TASK GOAL: In the listing below, find each line holding "computer" and copy it.

TASK MATERIAL:
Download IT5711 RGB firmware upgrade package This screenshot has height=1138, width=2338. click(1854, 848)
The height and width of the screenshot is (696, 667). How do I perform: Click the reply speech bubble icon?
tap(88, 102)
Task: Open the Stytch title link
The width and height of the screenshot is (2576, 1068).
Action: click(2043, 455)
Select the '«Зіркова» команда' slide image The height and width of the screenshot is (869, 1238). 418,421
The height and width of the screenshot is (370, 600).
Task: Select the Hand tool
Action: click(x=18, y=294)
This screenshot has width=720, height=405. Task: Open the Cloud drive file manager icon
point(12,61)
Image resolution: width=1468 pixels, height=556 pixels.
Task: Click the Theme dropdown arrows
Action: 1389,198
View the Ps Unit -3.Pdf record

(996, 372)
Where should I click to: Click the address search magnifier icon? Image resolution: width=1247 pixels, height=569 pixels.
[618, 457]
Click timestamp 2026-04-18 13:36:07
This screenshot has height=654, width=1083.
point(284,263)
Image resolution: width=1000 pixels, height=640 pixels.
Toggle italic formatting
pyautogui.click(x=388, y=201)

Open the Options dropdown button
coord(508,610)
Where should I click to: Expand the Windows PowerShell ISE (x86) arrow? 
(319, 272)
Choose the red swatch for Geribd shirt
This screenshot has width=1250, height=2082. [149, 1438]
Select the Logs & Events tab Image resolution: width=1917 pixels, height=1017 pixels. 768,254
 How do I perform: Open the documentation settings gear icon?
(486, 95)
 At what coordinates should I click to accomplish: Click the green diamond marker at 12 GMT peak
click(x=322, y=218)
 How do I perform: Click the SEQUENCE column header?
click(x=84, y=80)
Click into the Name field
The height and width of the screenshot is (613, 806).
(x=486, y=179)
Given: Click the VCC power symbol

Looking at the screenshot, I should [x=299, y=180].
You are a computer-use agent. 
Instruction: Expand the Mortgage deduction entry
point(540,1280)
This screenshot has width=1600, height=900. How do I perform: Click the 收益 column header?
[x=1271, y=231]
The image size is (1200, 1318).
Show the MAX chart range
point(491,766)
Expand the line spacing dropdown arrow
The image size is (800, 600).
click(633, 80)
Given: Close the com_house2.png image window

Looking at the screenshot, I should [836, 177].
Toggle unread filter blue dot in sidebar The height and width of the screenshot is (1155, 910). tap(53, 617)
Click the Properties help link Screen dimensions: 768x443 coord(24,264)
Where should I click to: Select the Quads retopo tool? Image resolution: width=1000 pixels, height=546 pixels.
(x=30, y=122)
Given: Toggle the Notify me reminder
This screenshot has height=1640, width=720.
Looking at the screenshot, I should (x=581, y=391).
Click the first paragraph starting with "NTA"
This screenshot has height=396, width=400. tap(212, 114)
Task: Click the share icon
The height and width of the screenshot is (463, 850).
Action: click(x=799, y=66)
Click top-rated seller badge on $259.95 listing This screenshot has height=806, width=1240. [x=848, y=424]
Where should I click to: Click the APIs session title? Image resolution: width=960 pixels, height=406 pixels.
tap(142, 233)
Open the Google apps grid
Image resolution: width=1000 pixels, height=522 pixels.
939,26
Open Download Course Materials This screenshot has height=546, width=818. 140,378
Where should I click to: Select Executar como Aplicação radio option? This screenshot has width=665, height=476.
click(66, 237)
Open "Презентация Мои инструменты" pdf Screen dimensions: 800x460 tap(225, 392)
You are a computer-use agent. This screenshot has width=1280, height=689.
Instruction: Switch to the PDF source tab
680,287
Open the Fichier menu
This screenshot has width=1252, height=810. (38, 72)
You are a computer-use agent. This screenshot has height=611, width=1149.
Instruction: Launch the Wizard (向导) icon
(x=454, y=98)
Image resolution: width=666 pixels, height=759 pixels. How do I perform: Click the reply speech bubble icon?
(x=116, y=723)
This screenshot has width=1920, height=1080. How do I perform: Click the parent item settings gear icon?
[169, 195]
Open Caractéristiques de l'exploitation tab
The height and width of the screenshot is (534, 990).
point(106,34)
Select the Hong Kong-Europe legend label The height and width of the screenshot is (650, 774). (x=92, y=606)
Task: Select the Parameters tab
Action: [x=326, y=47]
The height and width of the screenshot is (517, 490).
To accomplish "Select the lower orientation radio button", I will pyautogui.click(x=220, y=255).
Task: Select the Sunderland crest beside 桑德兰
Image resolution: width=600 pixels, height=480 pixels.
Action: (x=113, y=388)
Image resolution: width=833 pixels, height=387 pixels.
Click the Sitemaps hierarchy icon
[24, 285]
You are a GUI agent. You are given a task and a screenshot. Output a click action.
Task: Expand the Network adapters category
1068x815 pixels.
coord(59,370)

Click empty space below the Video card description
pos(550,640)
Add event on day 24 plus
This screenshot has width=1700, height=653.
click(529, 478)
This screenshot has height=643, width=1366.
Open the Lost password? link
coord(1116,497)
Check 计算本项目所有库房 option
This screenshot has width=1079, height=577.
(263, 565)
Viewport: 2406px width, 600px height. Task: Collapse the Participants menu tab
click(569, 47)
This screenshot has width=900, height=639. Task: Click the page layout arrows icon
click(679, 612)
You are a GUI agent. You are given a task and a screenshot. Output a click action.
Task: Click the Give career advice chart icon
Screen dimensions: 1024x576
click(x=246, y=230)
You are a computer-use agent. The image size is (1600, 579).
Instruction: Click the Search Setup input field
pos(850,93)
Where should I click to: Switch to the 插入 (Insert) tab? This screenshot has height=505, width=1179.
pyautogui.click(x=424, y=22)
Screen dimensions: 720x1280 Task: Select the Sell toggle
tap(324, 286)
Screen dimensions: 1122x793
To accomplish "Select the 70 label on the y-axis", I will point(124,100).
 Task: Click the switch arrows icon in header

REPLY TO THE EXERCISE:
You are a computer-use agent. 
You are a computer-use agent. This screenshot has width=1280, height=689.
You are a computer-use agent. This screenshot has height=611, width=1149.
You are a computer-use agent. The image size is (1600, 579).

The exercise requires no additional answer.